_PROBLEM TO SOLVE_
Reproduce, character for character, the lines of the rows below, starting at the line that contains "Image resolution: width=809" and ending at the line that contains "click(x=79, y=145)", with both of those lines included.
********
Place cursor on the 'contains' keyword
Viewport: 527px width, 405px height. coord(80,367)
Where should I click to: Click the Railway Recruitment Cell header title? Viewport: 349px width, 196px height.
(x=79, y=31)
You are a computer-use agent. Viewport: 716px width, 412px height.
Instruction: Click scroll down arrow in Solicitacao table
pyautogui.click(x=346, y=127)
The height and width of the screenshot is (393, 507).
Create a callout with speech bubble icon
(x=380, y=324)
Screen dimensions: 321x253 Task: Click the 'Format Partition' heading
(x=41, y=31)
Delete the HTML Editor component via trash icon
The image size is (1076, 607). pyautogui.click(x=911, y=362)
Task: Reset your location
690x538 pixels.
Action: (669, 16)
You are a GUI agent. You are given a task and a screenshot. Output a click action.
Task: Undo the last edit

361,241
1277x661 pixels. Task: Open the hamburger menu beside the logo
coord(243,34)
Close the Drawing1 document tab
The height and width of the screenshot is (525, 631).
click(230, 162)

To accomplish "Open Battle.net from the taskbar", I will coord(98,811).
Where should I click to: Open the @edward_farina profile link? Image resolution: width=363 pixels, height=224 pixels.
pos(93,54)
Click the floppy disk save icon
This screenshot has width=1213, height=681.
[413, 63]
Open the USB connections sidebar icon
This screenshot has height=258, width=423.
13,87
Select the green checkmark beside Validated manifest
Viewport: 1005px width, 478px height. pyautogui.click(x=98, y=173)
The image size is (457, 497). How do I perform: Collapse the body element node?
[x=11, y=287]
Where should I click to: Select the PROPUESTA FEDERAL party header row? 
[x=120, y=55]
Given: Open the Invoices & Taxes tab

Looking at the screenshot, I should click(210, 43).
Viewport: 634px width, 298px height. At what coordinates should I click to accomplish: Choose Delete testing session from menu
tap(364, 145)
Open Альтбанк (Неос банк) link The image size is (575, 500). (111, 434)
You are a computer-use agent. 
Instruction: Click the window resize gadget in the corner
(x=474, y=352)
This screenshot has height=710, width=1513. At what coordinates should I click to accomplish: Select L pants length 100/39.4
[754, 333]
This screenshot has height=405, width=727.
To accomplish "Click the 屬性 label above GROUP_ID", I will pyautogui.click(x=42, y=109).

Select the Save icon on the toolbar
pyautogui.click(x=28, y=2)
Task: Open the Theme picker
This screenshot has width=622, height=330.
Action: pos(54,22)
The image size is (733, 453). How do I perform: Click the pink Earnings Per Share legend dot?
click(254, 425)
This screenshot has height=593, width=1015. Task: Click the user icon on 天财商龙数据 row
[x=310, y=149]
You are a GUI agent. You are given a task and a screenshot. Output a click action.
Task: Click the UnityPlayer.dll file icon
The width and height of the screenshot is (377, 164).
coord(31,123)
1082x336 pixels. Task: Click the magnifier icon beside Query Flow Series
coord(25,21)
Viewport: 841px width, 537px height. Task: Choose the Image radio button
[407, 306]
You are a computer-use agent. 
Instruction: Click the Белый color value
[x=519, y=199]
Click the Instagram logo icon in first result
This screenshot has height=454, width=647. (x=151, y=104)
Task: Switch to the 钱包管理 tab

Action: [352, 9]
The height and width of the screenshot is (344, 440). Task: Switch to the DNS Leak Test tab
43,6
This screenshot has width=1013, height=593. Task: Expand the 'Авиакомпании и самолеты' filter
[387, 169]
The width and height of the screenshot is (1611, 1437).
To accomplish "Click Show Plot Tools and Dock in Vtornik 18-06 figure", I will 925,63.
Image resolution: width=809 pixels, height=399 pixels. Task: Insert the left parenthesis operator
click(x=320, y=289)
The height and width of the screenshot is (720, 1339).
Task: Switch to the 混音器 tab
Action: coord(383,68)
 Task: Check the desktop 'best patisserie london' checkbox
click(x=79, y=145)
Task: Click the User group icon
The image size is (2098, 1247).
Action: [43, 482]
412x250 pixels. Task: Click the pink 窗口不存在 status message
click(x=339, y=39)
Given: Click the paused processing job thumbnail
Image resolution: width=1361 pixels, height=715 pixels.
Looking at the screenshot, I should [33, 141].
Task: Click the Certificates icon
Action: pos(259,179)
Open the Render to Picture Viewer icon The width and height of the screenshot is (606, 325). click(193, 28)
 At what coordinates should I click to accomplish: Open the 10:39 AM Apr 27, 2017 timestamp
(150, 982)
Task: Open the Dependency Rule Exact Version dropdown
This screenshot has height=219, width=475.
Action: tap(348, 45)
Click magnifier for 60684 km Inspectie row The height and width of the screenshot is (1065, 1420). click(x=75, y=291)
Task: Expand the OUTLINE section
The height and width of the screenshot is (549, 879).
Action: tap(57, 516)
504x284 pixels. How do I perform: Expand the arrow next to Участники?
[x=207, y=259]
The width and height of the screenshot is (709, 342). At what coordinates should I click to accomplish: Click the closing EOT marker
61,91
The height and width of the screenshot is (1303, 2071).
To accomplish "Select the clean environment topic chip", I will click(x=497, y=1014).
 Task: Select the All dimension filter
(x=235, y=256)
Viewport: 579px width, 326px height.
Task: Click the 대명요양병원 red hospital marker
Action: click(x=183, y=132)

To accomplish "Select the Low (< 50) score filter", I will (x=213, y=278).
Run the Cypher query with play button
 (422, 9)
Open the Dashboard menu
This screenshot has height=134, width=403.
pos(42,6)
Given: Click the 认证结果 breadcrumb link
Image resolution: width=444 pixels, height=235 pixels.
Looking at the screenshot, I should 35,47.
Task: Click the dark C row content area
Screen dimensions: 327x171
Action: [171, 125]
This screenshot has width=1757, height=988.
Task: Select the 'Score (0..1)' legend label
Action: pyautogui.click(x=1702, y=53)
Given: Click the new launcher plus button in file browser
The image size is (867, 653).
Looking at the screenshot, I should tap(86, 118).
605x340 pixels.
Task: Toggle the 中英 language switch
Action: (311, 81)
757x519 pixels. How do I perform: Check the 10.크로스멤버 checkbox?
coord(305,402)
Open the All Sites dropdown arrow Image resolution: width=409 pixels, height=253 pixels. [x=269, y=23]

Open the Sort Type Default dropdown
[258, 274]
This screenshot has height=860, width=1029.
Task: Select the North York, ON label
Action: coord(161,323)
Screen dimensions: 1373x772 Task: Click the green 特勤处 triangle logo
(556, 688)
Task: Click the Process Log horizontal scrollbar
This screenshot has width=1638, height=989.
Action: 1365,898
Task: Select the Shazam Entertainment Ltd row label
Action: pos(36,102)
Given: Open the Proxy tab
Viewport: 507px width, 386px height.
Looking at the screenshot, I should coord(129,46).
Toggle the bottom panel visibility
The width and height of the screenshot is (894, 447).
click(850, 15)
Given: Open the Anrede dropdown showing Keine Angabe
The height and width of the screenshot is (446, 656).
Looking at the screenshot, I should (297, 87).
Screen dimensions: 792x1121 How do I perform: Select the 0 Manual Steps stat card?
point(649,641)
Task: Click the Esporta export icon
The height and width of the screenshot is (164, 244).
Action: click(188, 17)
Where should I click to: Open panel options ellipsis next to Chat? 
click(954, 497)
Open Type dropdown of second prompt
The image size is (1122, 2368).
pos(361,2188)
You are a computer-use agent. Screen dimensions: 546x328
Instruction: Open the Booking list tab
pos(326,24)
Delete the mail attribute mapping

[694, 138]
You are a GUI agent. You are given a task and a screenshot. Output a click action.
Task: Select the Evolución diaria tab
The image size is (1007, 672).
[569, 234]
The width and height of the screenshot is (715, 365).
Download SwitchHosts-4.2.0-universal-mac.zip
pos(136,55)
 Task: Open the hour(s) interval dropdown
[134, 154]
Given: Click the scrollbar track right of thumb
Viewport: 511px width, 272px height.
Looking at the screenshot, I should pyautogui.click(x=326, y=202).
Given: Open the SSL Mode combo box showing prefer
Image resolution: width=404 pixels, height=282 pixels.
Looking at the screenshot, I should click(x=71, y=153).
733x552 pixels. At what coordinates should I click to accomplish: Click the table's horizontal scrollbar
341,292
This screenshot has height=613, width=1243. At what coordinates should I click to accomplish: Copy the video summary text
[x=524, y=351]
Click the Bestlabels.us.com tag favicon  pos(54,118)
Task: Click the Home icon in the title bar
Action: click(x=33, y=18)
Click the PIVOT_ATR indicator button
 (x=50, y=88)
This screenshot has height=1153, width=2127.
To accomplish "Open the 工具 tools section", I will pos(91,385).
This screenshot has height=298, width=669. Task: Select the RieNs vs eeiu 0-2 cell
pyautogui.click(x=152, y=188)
********
_PROBLEM SOLUTION_
Image resolution: width=809 pixels, height=399 pixels. Task: Insert the left parenthesis operator
click(x=320, y=289)
The height and width of the screenshot is (720, 1339).
Task: Switch to the 混音器 tab
Action: coord(383,68)
 Task: Check the desktop 'best patisserie london' checkbox
click(x=79, y=145)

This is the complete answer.